How to complete this task ▸ Write every record out again exactly, and keep images out of it.

Stored data
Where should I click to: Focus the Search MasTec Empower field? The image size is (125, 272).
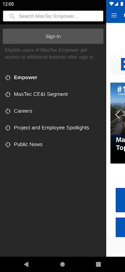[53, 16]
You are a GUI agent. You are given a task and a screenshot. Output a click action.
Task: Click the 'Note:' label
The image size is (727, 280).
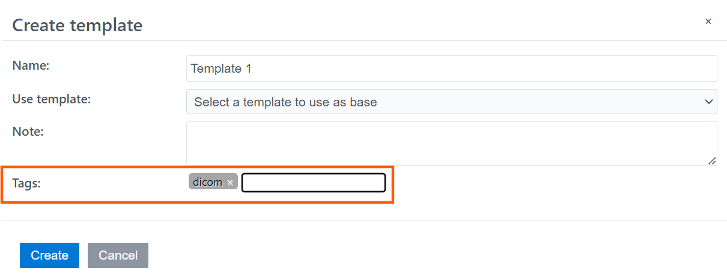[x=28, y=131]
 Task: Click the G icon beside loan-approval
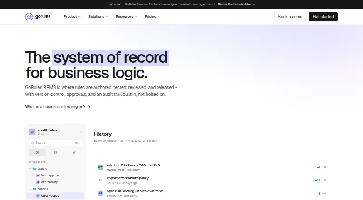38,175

Written answer ▸
Where should I click to: Focus the Search MasTec Empower field? The image size is (125, 272).
[53, 16]
You are a GUI agent. You are given a task and a screenshot. Output a click action.
Task: Click the 'Note:' label
The image size is (727, 280).
[x=28, y=131]
 Task: Click the G icon beside loan-approval
38,175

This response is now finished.